● WORK TO BE COMPLETED
Please return the lines below verbatim, beginning at the one that has "You are a computer-use agent." and stopping after the one that has "2186x1148 pixels.", and add no other lines.

● MATERIAL TO PROCESS
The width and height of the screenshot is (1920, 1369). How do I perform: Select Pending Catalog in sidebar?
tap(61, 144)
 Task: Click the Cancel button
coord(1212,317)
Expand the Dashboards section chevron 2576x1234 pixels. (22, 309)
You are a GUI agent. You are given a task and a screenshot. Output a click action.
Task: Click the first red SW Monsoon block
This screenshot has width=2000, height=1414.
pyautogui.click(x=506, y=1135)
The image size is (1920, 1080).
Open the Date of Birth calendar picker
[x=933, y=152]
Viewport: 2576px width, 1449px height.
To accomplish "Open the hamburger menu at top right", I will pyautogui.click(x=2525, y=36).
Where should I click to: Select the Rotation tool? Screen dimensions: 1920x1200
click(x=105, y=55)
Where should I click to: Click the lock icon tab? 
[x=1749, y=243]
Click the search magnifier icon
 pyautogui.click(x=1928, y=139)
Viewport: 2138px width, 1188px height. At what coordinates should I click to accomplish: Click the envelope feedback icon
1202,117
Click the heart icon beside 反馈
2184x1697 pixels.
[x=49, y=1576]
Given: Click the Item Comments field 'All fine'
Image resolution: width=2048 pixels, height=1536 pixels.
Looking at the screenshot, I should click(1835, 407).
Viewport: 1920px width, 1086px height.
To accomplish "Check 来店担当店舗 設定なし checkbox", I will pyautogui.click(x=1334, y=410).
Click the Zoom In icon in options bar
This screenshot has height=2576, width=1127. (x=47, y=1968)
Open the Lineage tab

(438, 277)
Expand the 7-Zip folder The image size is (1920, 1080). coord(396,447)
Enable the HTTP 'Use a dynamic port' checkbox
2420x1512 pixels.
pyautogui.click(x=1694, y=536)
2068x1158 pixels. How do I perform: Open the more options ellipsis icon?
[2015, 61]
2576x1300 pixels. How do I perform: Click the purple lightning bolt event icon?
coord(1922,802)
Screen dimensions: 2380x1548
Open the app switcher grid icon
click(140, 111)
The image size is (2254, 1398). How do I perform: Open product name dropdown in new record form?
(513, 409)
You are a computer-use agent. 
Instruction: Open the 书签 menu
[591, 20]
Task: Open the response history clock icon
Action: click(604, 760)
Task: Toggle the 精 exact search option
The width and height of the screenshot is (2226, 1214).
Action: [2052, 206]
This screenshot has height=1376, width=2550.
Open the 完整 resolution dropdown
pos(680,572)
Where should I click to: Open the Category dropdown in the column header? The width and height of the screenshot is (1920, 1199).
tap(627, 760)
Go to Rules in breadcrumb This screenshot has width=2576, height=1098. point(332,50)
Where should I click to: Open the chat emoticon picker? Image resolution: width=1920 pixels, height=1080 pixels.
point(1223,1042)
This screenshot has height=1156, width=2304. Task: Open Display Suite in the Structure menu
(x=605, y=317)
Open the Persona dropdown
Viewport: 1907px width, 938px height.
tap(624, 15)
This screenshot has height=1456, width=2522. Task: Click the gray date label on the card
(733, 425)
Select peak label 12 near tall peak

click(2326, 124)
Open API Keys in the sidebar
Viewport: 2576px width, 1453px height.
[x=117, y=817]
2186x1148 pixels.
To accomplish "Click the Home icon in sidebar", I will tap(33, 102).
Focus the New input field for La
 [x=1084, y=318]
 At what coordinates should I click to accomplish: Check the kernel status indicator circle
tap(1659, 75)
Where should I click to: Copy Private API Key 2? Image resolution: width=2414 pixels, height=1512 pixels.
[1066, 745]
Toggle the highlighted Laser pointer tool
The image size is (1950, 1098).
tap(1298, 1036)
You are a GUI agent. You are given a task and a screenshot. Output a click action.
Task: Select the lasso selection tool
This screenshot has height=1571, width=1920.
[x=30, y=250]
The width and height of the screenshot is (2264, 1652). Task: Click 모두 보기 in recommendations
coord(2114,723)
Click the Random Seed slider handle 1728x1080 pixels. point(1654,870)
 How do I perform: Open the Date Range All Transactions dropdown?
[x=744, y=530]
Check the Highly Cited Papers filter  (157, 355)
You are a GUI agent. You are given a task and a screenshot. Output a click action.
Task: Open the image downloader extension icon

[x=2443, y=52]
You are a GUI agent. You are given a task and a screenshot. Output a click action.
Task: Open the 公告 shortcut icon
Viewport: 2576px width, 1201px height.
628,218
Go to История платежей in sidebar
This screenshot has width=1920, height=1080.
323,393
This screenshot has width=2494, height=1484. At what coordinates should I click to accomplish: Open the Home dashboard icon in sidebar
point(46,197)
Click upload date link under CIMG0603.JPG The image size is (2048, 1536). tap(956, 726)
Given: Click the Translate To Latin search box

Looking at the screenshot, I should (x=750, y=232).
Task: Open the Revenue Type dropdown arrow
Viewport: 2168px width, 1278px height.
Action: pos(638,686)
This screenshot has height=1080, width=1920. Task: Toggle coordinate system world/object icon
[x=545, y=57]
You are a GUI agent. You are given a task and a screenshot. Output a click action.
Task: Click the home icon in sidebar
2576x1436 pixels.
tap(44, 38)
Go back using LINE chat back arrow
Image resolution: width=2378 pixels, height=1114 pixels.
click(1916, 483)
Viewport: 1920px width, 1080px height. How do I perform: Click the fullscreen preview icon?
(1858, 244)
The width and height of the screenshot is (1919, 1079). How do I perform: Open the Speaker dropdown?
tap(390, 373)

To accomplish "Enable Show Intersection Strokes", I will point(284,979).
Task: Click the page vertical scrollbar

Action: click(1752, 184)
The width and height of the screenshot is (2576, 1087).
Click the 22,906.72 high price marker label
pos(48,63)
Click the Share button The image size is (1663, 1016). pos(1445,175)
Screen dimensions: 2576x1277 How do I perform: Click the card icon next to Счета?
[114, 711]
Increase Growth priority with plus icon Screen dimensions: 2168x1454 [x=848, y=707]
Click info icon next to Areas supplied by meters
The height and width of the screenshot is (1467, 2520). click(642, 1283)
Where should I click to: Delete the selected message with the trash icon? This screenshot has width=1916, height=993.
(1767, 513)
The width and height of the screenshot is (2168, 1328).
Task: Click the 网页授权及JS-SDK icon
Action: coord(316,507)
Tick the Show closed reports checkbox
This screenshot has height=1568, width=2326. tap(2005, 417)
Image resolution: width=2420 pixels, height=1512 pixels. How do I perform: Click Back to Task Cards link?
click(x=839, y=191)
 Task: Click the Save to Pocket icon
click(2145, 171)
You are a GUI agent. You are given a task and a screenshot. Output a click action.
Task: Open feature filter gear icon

● EXERCISE RESULT
You are a computer-use agent. 
Instruction: Open the 书签 menu
[591, 20]
Task: Open the response history clock icon
Action: click(604, 760)
Task: Toggle the 精 exact search option
The width and height of the screenshot is (2226, 1214).
Action: [2052, 206]
This screenshot has height=1376, width=2550.
Open the 完整 resolution dropdown
pos(680,572)
Where should I click to: Open the Category dropdown in the column header? The width and height of the screenshot is (1920, 1199).
tap(627, 760)
Go to Rules in breadcrumb This screenshot has width=2576, height=1098. point(332,50)
Where should I click to: Open the chat emoticon picker? Image resolution: width=1920 pixels, height=1080 pixels.
point(1223,1042)
This screenshot has height=1156, width=2304. Task: Open Display Suite in the Structure menu
(x=605, y=317)
Open the Persona dropdown
Viewport: 1907px width, 938px height.
tap(624, 15)
This screenshot has height=1456, width=2522. Task: Click the gray date label on the card
(733, 425)
Select peak label 12 near tall peak

click(2326, 124)
Open API Keys in the sidebar
Viewport: 2576px width, 1453px height.
[x=117, y=817]
2186x1148 pixels.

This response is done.